Synthesis and Oxidation Chemistry of 8-S-Cysteinyl Conjugates of Salsolinol

Oxidation of the tetrahydroisoquinoline alkaloid salsolinol gives an ortho-quinone (1) as the proximate product. This o-quinone reacts avidly with L-cysteine or L-cysteine methyl ester to give 8-S-cysteinyl-salsalinol (9) or 8-S-cysteinyl-salsolinol methyl ester (10), respectively. The electrochemically driven oxidations of 9 and 10 have been studied at physiological pH. The initial step in these oxidations is 2e-2H+ reactions that give o-quinone intermediates which very rapidly cyclize to give tricyclic quinone imines.
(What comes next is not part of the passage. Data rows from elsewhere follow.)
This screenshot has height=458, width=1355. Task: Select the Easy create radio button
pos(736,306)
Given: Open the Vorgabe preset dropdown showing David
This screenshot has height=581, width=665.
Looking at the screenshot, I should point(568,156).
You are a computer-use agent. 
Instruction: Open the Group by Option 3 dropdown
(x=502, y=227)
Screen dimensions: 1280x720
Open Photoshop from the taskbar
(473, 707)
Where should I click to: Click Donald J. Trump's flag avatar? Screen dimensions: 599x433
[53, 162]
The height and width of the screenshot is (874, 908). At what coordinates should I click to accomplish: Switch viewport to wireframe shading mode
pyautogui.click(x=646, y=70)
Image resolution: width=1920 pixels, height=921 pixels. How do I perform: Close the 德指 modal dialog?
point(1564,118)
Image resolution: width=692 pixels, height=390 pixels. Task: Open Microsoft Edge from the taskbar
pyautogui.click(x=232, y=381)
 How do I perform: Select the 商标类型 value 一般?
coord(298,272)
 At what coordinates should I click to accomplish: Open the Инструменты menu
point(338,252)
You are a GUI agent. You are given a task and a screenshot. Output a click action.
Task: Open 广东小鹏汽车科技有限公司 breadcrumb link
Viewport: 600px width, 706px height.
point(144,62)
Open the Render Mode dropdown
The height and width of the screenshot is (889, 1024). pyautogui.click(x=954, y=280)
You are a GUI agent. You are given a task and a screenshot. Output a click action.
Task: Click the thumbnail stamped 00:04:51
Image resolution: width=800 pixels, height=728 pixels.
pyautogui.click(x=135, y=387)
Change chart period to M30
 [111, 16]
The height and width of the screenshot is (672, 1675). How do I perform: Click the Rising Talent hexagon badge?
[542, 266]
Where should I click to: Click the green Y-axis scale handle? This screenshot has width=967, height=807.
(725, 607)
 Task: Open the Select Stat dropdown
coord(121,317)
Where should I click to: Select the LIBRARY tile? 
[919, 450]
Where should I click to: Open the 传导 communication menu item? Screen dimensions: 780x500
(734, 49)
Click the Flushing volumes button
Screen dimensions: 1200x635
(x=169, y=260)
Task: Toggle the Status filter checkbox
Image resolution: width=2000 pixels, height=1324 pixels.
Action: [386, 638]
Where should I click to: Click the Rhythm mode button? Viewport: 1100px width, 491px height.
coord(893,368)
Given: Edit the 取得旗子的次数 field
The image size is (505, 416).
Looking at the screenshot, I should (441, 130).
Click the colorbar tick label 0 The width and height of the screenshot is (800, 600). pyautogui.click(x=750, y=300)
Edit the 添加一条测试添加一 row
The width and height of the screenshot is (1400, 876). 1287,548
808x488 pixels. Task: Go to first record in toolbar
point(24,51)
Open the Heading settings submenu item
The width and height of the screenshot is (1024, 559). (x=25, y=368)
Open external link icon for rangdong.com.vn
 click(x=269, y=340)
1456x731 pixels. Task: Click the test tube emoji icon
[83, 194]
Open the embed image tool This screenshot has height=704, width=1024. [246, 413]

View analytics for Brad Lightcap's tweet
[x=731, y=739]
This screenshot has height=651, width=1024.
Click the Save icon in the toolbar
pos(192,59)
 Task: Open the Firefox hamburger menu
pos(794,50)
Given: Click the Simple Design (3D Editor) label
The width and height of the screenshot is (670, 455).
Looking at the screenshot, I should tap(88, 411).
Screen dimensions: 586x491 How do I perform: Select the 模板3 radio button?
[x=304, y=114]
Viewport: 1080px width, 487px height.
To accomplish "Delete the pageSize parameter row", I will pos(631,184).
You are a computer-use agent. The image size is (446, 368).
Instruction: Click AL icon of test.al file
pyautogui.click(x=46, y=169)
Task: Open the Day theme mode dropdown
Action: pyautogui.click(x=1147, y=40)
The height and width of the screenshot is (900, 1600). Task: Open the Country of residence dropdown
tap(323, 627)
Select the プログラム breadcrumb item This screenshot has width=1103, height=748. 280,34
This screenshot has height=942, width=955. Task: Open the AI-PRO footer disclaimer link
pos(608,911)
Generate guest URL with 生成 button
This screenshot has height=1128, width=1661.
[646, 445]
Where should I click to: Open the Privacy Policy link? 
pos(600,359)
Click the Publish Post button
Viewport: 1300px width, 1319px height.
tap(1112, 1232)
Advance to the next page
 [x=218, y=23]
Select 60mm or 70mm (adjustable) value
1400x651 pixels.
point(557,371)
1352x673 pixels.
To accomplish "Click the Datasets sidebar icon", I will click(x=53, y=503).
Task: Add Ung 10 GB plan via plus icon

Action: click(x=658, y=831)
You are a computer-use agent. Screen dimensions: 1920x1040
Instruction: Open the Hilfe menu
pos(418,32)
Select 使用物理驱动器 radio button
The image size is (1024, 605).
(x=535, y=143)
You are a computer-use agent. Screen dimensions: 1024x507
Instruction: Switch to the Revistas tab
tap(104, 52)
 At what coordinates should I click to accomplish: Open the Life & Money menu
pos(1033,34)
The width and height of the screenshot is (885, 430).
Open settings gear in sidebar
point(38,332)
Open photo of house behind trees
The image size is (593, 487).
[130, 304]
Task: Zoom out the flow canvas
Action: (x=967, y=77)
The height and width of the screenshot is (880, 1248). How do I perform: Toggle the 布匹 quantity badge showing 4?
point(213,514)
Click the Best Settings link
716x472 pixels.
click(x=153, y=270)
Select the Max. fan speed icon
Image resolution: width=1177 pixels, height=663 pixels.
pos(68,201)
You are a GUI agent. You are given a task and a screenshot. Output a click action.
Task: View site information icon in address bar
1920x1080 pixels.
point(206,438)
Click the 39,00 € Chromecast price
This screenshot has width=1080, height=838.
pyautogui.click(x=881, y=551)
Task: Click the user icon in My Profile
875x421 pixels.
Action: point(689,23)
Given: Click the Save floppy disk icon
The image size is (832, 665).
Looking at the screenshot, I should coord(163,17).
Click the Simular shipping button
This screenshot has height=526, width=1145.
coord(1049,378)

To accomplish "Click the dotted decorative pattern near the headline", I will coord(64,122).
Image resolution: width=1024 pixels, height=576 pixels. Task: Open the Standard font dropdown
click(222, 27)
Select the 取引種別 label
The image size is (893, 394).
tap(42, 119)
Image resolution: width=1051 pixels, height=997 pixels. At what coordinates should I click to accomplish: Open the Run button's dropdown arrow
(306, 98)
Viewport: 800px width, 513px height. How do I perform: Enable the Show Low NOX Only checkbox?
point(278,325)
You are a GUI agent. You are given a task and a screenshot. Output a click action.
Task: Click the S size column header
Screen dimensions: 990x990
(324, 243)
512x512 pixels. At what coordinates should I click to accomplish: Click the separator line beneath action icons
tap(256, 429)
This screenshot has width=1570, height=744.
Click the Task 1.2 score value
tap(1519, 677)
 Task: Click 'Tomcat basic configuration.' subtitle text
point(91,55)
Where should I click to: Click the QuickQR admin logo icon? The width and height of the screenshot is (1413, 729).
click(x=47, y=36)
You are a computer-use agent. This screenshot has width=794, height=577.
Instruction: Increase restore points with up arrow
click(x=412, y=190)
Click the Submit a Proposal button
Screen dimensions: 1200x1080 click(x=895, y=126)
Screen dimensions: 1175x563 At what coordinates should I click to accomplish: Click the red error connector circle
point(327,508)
These quinone imines are relatively strong oxidizing agents and can oxidize the 8-S-cysteinyl conjugates from which they are derived, forming 3,4,7,8,9,10-hexahydro-5-hydroxy-10-methyl-2H-pyrido[4,3-h]-l,4-benzothiazine-3-carboxylic acid (from 9) or the corresponding methyl ester from 10. Alternatively, the tricyclic quinone imine intermediate derived from 10 can undergo intramolecular rearrangement to give the 7,8,9,10-tetrahydro-5-hydroxy-l0-methyl-2H-pyrido[4,3-h]-1,4-benzothiazine-3-carboxylic acid methyl ester. The tricyclic quinone imine derived from 9 is oxidatively decarboxylated. The possible formation and reactions of 8-S-cysteinyl salsolinol (9) in the brain as a result of chronic, excess consumption of ethanol are discussed.